A few days ago, Zimbabwean author, Noviolet Bulawayo, writes on her Facebook wall:
Today I woke up to some South African love, and it’s very meaningful to me, for obvious reasons. I am remembering that my very first published story was by Munyori journal, and it meant a lot to have that Zim and African connection for my first published thing. Also, my first ever award experience was an honorable mention for the SA PEN-Studzinski Award, I think it was for Southern Africa at that time and then of course, right after, Caine, which, some of you may remember, also made me a poverty pornstar, a title that didn’t, and doesn’t, phase me. I don’t write for these things, of course, but still, I don’t take them lightly, and the recognitions that have connections to the continent remind me that I am not just a writer, but I also come from a specific place, and that matters a whole lot. ngiyabonga mina.
The story of how Bulawayo became a “poverty pornstar”—[Lol. can’t get over the term]—is actually not at all complicated.
Here it goes: Bulawayo’s debut novel, We Need New Names, was published on the 21st of May 2013. Exactly one month later, Nigerian novelist, Helon Habila, published his now famous review of the novel in the UK guardian. The review was generally negative. Habila writes that Bulawayo’s short story, “Hitting Budapest,” that won her the Caine Prize and that became the basis of her critically acclaimed debut novel is iconic of a certain kind of literary work that represents Africa as a space of suffering, wretchedness, and despair. She clearly read the review and was a bit miffed. But, she doesn’t seem to be bothered. As she puts it in the Facebook status: “poverty pornstar, a title that didn’t, and doesn’t, phase me.”

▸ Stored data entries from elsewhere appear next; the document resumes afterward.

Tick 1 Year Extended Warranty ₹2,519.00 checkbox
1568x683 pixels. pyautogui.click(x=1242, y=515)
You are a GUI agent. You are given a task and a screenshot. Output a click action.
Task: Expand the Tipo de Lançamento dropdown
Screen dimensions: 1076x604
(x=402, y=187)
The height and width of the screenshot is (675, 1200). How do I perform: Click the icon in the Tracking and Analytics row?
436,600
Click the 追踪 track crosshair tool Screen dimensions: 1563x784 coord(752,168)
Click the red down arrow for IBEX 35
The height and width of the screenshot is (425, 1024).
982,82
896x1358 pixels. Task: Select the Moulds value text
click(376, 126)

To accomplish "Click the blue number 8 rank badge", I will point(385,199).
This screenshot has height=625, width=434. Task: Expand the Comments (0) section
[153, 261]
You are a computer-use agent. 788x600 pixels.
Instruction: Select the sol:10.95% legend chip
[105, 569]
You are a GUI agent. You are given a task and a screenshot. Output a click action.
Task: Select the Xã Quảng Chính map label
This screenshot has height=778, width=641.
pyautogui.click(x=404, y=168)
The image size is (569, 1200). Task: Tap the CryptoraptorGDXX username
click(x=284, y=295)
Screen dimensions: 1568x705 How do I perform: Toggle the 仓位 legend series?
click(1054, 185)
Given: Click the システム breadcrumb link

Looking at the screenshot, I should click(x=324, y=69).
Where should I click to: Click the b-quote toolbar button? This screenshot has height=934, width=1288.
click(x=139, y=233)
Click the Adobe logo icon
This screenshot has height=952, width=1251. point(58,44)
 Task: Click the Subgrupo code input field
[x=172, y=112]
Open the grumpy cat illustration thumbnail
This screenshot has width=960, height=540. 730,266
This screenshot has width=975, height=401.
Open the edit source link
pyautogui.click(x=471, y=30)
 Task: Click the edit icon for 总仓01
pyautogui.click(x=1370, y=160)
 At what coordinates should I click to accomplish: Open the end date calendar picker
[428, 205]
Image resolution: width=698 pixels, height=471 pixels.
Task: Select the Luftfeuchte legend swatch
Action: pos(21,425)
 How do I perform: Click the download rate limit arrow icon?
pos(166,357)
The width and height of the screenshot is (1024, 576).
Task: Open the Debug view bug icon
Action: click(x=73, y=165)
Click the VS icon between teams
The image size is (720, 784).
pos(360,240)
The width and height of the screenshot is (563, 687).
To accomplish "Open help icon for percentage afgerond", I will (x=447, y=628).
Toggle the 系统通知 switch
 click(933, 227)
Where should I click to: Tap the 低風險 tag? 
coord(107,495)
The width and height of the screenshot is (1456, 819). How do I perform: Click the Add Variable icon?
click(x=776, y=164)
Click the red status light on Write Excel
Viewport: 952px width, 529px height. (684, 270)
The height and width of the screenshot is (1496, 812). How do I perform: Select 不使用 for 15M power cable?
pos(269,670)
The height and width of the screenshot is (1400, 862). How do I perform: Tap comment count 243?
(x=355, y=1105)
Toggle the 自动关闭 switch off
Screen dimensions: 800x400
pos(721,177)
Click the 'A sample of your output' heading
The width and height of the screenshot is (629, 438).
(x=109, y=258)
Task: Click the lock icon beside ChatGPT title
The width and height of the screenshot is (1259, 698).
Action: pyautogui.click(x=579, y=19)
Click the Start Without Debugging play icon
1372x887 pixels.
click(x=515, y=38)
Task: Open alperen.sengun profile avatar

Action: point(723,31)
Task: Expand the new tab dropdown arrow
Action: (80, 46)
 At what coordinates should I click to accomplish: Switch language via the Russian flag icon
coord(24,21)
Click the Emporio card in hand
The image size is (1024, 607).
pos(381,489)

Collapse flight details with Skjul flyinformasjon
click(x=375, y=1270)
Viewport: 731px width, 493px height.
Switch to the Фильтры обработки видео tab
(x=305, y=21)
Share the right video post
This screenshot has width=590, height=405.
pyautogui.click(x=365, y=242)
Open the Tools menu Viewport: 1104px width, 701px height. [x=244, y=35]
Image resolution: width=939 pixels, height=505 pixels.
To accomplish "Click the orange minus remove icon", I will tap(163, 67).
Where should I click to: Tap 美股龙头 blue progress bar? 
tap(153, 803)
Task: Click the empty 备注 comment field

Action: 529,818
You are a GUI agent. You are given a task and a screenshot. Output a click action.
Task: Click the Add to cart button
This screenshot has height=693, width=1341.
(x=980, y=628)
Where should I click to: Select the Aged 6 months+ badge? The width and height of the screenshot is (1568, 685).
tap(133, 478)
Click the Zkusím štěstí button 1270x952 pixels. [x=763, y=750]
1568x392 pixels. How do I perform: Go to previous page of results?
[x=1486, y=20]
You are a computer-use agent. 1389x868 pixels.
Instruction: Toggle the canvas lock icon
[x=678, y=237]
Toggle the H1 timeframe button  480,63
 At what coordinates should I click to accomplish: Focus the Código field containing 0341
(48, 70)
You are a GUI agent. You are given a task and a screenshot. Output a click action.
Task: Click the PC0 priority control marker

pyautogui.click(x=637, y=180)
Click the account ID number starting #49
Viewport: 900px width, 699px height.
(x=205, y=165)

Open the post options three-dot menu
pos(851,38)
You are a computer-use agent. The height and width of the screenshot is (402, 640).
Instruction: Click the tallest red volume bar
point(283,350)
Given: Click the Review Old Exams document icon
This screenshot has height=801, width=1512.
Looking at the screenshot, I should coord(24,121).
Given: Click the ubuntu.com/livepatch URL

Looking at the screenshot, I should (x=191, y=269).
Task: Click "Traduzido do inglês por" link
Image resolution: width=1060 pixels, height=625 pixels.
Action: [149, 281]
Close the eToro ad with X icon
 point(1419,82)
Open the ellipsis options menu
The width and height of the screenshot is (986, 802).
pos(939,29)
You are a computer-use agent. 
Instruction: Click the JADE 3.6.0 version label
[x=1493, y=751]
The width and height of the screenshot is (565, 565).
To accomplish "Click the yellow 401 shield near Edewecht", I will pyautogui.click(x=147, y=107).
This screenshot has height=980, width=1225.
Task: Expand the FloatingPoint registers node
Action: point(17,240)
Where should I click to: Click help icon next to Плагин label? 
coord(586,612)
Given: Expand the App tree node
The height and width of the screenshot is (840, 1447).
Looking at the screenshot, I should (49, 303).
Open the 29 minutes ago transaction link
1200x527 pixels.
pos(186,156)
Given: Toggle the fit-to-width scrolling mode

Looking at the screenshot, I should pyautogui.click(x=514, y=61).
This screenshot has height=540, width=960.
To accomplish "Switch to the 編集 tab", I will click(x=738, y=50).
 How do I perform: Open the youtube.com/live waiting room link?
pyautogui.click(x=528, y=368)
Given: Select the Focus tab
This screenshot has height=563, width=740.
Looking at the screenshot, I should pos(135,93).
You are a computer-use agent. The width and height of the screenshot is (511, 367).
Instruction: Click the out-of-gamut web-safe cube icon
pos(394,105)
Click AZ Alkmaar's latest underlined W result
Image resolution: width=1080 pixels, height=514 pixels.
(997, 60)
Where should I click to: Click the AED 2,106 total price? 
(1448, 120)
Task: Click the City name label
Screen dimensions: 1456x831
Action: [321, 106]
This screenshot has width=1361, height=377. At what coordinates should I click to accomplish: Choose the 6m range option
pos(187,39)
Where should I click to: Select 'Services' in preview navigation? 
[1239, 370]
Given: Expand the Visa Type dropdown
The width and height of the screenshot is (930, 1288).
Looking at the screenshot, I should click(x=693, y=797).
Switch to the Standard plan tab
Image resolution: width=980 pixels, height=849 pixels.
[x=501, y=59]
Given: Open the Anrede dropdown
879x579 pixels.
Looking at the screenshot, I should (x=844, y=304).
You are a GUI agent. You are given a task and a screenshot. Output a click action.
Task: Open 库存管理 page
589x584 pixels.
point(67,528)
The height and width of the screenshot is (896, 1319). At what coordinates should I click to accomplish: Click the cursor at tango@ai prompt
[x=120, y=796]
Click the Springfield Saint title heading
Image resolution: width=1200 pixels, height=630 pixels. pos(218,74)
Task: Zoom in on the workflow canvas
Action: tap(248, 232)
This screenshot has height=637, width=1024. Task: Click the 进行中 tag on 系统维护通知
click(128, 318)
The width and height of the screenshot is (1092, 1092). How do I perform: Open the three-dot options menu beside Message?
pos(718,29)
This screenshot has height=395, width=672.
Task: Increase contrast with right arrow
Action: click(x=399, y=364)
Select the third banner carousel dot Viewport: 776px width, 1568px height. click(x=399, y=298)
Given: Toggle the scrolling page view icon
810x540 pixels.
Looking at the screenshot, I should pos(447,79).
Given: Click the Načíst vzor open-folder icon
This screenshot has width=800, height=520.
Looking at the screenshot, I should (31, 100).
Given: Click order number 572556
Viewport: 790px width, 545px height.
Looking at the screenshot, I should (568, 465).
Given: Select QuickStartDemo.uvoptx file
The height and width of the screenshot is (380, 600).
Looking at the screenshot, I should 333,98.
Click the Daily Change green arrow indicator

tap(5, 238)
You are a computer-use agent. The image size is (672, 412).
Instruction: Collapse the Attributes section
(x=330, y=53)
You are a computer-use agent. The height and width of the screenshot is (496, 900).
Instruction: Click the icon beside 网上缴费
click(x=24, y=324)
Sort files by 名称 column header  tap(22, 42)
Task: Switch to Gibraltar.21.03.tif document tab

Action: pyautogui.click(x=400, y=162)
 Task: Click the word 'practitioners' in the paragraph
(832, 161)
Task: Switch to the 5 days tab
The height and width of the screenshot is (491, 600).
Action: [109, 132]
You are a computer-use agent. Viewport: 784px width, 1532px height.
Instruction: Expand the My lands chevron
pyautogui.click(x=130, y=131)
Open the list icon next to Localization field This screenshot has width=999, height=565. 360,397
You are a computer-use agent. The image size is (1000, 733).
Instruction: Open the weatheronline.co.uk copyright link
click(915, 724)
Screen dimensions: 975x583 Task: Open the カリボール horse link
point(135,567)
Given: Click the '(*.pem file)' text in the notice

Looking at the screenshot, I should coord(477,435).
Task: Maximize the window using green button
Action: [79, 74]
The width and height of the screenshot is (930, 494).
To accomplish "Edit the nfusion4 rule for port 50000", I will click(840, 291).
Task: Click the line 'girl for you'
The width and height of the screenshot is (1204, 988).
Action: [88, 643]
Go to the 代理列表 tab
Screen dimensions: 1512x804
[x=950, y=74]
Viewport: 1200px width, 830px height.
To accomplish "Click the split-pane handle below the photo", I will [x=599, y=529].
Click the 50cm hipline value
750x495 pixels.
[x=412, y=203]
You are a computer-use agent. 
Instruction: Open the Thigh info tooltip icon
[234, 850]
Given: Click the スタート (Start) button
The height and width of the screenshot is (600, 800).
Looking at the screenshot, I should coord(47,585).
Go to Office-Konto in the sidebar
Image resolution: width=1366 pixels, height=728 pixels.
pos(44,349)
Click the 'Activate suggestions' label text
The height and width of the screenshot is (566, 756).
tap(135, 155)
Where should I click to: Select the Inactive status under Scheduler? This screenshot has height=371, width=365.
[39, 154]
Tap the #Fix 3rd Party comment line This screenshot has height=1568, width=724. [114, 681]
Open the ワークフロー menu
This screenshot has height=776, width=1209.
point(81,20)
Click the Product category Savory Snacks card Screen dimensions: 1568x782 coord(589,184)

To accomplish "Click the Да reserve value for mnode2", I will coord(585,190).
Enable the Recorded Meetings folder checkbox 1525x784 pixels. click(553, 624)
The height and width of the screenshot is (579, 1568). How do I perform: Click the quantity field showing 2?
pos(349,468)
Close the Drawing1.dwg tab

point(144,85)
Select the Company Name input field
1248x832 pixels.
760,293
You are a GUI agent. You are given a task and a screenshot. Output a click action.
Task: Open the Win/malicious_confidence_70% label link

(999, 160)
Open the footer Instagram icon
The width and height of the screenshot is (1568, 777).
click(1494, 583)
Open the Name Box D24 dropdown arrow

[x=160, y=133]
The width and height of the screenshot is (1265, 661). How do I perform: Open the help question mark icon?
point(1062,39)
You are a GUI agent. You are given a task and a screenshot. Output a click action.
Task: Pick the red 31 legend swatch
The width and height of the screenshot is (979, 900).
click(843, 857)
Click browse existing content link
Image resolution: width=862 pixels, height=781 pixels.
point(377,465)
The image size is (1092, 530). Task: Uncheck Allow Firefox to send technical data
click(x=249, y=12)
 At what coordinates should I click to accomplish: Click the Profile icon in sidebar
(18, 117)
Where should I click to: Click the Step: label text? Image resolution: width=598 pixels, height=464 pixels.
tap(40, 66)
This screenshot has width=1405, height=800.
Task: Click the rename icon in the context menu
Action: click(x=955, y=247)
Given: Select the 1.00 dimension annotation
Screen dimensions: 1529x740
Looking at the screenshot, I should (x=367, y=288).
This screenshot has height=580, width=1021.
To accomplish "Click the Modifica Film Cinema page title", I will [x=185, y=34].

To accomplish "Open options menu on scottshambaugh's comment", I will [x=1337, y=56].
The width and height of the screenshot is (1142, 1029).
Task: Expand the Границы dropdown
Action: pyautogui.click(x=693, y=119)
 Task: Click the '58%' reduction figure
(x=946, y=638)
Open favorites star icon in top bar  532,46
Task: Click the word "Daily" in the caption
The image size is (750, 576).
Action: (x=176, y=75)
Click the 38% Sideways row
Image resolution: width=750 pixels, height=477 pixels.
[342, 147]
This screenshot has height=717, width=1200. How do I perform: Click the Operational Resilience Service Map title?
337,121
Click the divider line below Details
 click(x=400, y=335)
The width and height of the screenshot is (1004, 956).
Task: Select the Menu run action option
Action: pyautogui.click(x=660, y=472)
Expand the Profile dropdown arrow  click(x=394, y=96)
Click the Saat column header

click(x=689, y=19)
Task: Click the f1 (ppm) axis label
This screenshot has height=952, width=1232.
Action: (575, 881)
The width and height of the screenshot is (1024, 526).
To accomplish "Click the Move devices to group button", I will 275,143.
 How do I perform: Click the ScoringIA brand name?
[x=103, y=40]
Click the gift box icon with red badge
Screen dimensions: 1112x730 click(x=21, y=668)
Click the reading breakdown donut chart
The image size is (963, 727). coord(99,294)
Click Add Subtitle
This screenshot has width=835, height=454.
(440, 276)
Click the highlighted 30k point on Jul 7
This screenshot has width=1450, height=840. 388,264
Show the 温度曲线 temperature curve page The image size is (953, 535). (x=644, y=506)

Habila may have popularized the term, “poverty porn,” but he may not have been the first to use it. I don’t know who coined it, but the Nigerian critic, Ikhide Ikheloa had used the term in a Brittle Paper interview a few months before.
In case you didn’t read Habila’s review, I’ve excerpted key paragraphs:
I was at a Caine prize seminar a few years back and the discussion was on the state of the new fiction coming out of Africa. One of the panellists, in passing, accused the new writers of “performing Africa” for the world. To perform Africa, the distinguished panellist explained, is to inundate one’s writing with images and symbols and allusions that evoke, to borrow a phrase from Aristotle, pity and fear, but not in a real tragic sense, more in a CNN, western-media-coverage-of-Africa, poverty-porn sense. We are talking child soldiers, genocide, child prostitution, female genital mutilation, political violence, police brutality, dictatorships, predatory preachers, dead bodies on the roadside. The result, for the reader, isn’t always catharsis, as Aristotle suggested, but its direct opposite: a sort of creeping horror that leads to a desensitisation to the reality being represented.
…
NoViolet Bulawayo‘s new novel, We Need New Names, is an extension of her Caine prize-winning short story, “Hitting Budapest“, and yes, it has fraudulent preachers and is partly set in a soul-crushing ghetto called Paradise, somewhere in Zimbabwe. Yes, there is a dead body hanging from a tree; there is Aids – the narrator’s father is dying of it; there is political violence (pro-Mugabe partisans attacking white folk and expelling them from their homes and chanting “Africa for Africans!”); there are street children – from the ranks of whom the narrator, Darling, finally emerges and escapes to America and a better life. Did I mention that one of the children, 10- or 12-year-old Chipo, is pregnant after being raped by her grandfather?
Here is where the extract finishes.